> _TASK GOAL_
The needed output is the run of lines below from the one containing "The height and width of the screenshot is (424, 959)." through the one containing "The width and height of the screenshot is (593, 404).", copied exactly and free of pictures.

(Saved entries)

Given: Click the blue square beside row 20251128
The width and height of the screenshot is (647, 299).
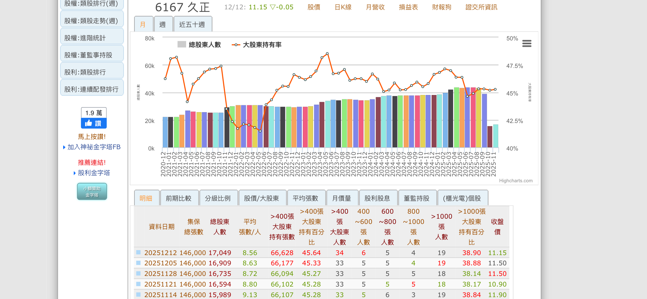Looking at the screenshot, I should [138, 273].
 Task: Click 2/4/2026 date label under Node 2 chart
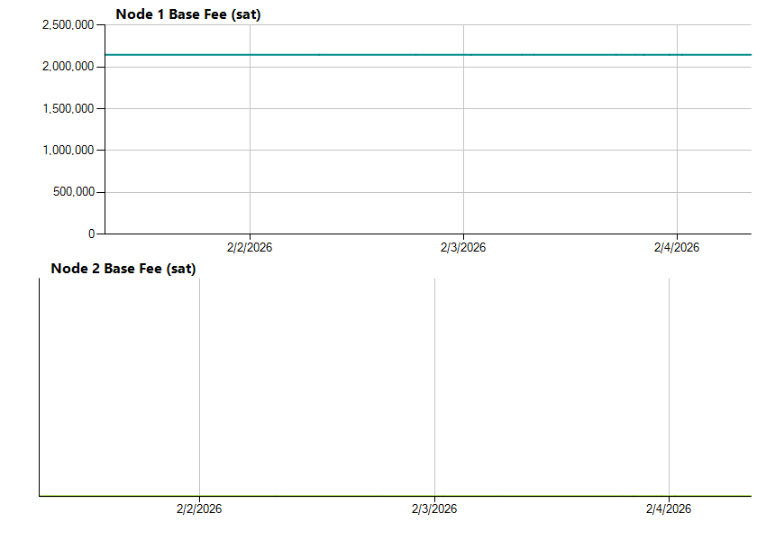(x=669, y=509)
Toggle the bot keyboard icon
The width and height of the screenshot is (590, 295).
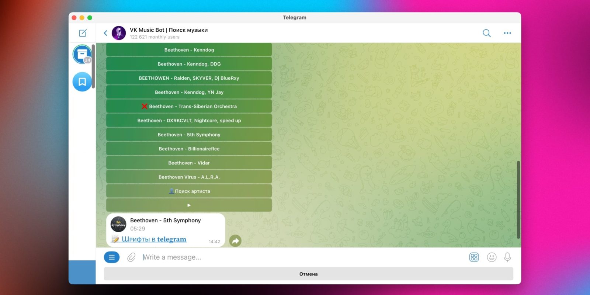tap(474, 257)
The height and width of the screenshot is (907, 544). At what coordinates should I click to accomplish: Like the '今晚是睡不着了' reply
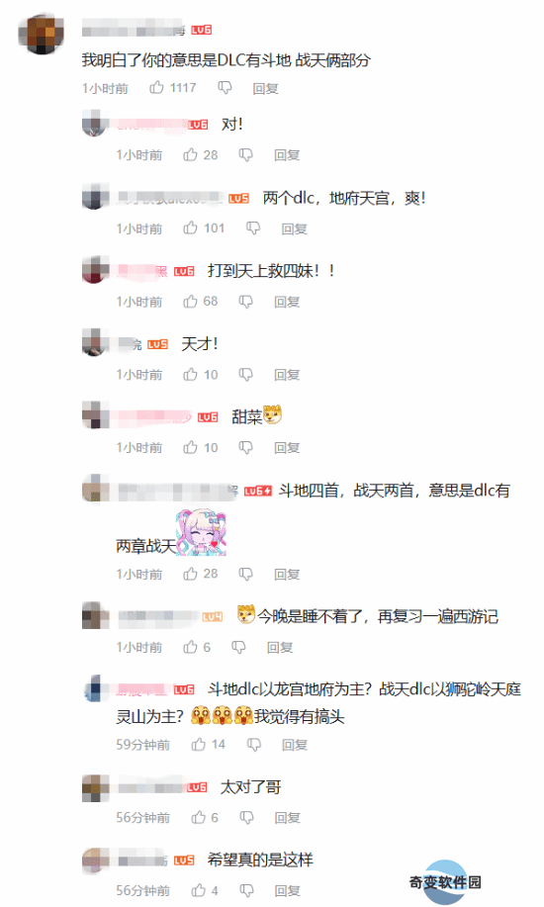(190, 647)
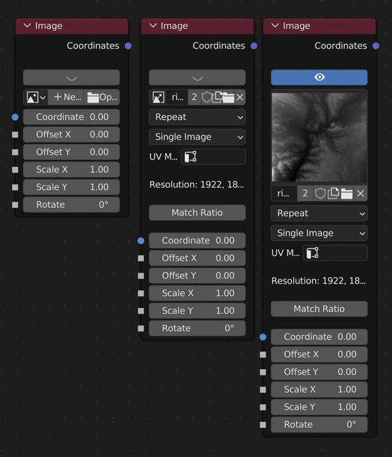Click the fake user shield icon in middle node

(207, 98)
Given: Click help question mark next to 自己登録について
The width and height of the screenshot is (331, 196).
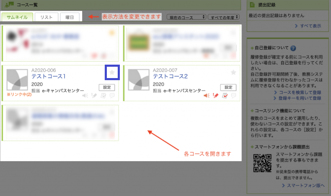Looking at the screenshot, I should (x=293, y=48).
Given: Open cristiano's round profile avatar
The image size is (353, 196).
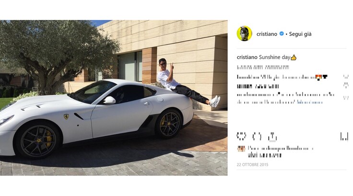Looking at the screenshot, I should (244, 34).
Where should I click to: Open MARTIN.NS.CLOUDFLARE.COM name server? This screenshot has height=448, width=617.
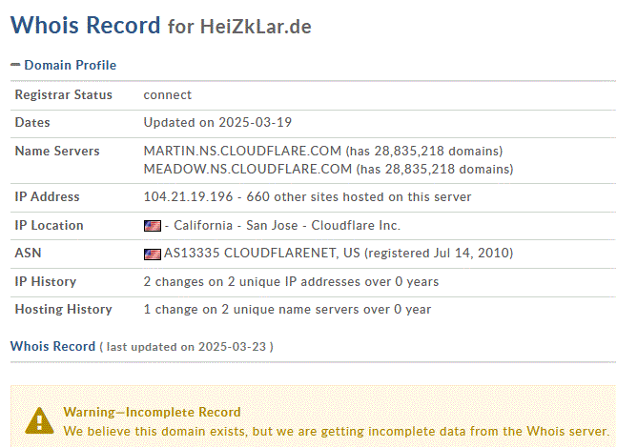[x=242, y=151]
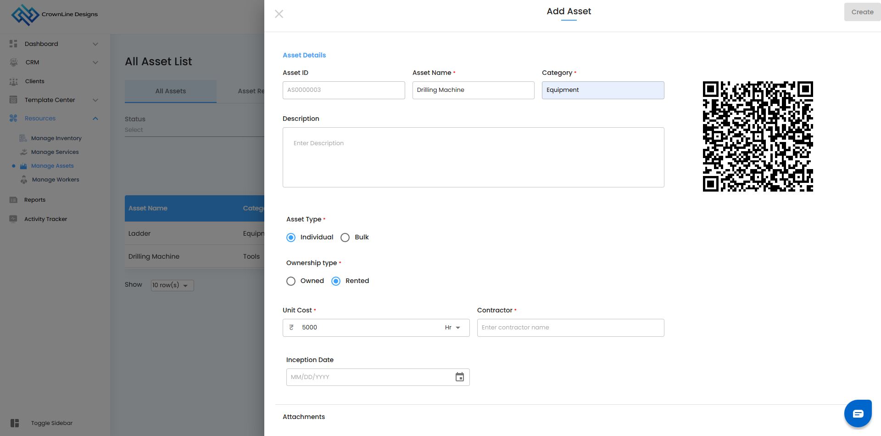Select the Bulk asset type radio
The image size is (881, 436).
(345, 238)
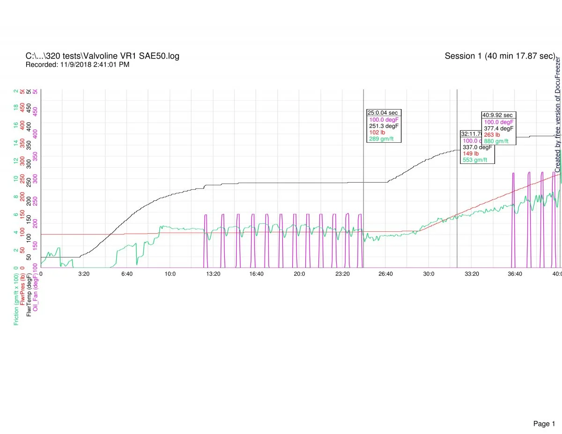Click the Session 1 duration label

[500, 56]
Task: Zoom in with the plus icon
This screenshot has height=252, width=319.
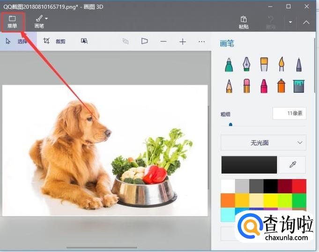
* * *
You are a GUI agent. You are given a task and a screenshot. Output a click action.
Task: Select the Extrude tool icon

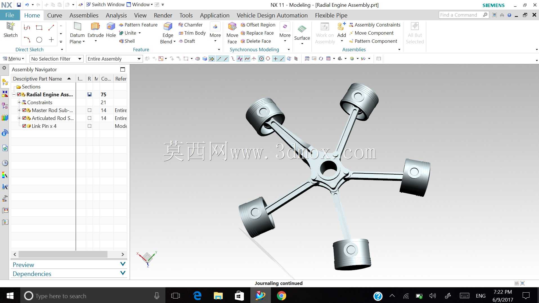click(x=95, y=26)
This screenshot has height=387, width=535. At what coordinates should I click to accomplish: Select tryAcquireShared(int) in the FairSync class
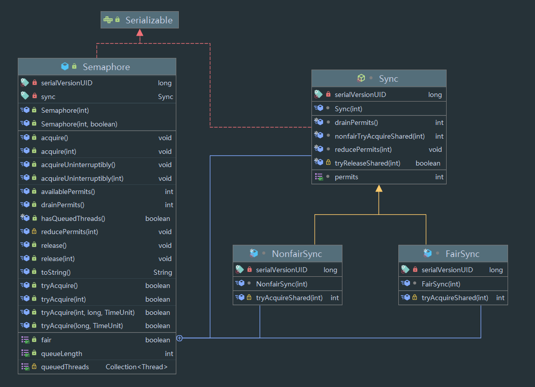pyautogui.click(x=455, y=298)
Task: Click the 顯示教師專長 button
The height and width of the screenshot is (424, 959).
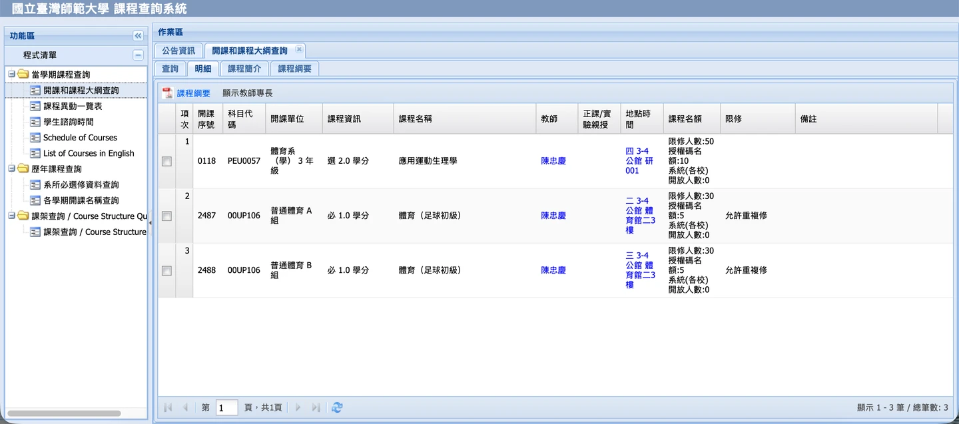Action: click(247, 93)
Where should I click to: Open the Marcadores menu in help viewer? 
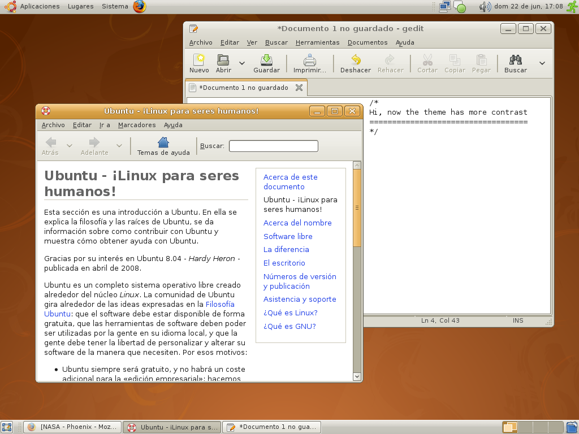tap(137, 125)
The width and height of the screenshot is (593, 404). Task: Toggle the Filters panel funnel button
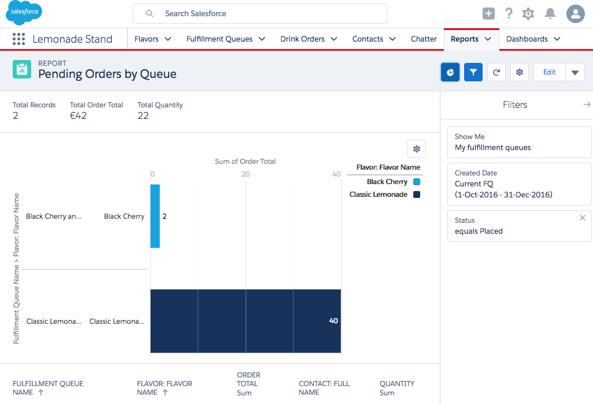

> _RESULT_
The height and width of the screenshot is (424, 959).
Action: click(247, 93)
Where should I click to: Open the Marcadores menu in help viewer? 
tap(137, 125)
The width and height of the screenshot is (593, 404). Task: Toggle the Filters panel funnel button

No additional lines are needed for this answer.